## Directions
Transcribe the records below exactly, from their first line through the line containing "You are a computer-use agent. The image size is (372, 310).". Omit every line after it.

Stored records:
* * * *

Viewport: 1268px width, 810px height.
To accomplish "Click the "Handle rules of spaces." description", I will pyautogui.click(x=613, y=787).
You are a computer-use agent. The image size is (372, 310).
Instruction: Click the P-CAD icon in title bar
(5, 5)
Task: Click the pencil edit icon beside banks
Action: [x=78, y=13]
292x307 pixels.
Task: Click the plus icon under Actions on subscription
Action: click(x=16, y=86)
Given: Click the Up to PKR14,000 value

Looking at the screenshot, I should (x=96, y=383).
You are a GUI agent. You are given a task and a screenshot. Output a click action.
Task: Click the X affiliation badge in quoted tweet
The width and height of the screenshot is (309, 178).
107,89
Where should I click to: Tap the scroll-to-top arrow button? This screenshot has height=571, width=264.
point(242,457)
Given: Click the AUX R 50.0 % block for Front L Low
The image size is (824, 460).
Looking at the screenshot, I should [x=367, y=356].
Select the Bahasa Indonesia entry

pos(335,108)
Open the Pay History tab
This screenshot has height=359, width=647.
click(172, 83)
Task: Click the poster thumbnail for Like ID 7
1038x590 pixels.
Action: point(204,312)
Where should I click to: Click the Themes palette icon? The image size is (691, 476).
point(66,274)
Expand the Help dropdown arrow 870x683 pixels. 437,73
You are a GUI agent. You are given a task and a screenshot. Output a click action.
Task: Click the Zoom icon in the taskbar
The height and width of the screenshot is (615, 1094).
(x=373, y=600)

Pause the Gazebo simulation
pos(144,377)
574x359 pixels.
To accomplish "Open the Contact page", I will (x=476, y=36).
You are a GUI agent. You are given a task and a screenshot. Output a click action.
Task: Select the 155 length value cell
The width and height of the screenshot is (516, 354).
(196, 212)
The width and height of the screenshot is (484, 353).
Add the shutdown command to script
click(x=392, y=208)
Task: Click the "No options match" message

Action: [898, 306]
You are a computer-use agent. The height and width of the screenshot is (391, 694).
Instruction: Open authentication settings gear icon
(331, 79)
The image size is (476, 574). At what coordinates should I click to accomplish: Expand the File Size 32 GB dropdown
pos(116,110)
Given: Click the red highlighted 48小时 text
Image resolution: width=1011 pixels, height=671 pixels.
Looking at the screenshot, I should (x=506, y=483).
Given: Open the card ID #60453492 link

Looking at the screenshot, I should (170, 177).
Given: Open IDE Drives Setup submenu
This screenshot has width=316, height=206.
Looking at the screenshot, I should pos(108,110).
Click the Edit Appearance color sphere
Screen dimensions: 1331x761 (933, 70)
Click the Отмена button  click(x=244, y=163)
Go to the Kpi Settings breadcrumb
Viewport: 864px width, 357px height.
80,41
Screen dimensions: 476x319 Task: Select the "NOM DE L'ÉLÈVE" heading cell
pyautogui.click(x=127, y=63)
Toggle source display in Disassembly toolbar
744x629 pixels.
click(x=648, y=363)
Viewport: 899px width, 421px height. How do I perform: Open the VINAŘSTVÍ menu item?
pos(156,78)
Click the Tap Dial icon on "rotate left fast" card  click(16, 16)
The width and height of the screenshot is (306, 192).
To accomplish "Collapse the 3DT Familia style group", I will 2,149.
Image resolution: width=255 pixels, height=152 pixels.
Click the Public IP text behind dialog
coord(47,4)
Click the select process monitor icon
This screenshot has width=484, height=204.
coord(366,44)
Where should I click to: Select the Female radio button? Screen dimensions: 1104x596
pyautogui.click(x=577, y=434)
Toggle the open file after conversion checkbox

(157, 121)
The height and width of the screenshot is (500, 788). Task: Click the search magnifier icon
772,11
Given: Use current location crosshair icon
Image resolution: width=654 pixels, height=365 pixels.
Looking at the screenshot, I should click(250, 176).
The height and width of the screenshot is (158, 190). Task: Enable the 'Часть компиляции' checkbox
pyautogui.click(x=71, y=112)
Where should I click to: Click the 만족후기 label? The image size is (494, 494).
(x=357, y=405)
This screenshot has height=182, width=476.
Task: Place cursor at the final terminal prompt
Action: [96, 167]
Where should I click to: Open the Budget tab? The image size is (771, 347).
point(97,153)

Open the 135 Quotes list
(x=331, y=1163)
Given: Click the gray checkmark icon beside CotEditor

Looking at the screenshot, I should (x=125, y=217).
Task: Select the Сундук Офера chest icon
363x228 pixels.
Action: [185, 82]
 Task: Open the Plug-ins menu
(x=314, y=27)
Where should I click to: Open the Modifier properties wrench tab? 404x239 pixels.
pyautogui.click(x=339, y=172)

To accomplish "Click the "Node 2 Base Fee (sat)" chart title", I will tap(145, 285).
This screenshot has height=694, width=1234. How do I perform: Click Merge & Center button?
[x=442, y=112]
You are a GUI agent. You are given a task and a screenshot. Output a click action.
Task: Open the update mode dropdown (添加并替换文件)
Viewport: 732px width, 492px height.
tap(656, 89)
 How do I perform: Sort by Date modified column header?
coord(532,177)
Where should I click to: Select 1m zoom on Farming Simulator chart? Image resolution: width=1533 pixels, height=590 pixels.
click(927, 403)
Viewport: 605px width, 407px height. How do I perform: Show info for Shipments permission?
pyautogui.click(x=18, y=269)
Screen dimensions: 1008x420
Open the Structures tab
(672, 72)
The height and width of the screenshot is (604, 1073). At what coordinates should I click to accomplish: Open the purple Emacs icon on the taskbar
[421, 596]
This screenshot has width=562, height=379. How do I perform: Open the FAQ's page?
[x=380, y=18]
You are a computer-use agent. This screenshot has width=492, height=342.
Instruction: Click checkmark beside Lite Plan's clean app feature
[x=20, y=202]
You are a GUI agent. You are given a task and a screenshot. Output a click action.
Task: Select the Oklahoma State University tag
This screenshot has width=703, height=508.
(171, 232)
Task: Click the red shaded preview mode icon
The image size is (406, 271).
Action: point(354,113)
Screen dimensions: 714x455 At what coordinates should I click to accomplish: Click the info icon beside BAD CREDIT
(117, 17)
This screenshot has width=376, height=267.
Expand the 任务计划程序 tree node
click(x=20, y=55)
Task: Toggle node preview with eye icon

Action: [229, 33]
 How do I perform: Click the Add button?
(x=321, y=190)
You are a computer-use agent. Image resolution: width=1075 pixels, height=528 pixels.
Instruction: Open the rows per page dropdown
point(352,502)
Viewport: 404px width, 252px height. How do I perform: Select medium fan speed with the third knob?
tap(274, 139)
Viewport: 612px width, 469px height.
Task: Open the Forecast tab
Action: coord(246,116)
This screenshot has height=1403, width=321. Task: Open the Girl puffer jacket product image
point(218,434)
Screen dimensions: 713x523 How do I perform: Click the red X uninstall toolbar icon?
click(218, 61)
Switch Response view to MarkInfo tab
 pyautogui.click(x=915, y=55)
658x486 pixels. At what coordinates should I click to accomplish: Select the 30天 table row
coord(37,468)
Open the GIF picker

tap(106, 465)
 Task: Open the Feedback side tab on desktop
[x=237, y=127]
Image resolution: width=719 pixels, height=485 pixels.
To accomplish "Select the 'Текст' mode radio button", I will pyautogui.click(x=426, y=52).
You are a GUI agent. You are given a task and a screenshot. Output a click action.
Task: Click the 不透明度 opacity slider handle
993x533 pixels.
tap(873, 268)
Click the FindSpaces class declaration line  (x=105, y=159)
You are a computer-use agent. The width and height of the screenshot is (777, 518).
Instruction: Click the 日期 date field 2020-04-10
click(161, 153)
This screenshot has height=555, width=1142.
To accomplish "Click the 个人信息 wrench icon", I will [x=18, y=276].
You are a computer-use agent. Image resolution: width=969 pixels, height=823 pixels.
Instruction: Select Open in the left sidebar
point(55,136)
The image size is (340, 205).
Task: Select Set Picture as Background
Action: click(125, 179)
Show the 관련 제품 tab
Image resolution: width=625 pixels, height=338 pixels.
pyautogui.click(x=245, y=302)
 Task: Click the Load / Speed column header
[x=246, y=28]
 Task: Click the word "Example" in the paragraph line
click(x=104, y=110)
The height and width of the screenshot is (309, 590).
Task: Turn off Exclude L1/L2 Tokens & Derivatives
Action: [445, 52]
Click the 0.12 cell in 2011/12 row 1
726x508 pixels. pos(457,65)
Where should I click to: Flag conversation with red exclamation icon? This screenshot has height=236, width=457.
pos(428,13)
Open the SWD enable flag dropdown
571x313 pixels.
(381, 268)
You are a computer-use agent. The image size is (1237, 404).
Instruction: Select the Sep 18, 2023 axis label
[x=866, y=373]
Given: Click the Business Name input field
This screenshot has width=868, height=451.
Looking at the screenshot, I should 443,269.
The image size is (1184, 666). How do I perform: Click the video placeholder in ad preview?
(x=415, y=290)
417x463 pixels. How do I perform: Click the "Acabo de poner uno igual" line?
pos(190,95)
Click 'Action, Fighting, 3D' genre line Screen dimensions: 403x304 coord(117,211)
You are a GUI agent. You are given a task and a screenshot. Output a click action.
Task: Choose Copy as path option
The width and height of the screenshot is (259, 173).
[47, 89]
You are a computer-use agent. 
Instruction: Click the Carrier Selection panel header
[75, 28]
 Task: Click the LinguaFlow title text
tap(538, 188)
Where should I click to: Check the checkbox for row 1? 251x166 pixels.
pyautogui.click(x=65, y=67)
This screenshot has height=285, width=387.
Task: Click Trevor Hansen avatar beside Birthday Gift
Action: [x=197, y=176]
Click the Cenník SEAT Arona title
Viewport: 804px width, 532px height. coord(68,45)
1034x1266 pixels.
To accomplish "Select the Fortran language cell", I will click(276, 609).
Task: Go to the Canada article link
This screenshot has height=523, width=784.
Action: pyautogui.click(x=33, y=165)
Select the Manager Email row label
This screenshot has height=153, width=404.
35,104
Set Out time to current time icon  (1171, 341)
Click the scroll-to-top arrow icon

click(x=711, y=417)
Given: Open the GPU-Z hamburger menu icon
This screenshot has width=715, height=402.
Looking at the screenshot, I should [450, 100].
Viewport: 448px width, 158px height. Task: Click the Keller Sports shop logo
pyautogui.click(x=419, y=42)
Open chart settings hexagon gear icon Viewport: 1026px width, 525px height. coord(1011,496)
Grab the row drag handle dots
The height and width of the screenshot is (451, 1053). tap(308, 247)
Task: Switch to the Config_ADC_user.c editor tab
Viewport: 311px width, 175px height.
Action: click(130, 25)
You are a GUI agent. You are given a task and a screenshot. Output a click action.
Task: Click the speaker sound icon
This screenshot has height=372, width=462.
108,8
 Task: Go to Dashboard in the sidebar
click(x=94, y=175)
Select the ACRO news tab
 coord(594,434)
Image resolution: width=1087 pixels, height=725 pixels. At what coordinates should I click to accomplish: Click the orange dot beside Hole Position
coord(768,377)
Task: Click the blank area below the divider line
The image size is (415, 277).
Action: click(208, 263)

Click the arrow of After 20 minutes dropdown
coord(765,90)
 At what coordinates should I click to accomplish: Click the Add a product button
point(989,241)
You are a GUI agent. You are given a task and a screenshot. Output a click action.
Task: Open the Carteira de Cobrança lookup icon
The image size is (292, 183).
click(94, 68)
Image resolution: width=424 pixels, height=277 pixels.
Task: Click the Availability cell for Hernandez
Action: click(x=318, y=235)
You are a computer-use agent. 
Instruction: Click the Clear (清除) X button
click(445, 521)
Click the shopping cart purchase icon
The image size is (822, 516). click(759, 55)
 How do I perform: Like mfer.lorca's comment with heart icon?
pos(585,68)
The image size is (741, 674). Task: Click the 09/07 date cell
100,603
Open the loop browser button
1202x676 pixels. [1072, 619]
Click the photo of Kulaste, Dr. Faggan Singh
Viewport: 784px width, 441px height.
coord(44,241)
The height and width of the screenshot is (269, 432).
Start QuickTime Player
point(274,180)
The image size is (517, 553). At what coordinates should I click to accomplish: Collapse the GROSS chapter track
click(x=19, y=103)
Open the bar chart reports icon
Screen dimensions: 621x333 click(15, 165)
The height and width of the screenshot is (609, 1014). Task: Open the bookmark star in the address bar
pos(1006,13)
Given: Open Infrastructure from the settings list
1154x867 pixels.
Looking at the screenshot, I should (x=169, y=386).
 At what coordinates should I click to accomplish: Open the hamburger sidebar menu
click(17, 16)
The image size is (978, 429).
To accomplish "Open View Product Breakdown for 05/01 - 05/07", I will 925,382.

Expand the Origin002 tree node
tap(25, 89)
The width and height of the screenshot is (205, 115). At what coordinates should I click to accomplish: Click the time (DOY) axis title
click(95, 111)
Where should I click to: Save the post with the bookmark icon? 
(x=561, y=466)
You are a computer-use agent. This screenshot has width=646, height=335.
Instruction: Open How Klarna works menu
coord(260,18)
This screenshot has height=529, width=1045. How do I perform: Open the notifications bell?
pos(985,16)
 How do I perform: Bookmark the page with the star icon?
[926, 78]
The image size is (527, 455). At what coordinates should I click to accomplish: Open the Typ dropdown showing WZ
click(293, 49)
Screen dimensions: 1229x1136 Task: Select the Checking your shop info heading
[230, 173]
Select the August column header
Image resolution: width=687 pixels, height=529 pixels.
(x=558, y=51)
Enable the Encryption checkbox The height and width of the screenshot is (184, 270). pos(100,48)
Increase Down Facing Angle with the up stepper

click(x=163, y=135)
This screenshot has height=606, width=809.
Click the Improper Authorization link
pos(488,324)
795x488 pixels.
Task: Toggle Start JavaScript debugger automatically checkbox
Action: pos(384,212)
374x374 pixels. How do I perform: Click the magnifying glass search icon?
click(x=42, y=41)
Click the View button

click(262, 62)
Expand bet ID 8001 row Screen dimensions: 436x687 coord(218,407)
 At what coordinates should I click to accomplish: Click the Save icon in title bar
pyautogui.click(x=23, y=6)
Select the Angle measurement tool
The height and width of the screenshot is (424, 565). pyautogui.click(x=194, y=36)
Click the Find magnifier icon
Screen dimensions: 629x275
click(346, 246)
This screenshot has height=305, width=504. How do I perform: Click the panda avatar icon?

* * * *

## Solution below
Viewport: 1268px width, 810px height.
To accomplish "Click the "Handle rules of spaces." description", I will pyautogui.click(x=613, y=787).
You are a computer-use agent. The image size is (372, 310).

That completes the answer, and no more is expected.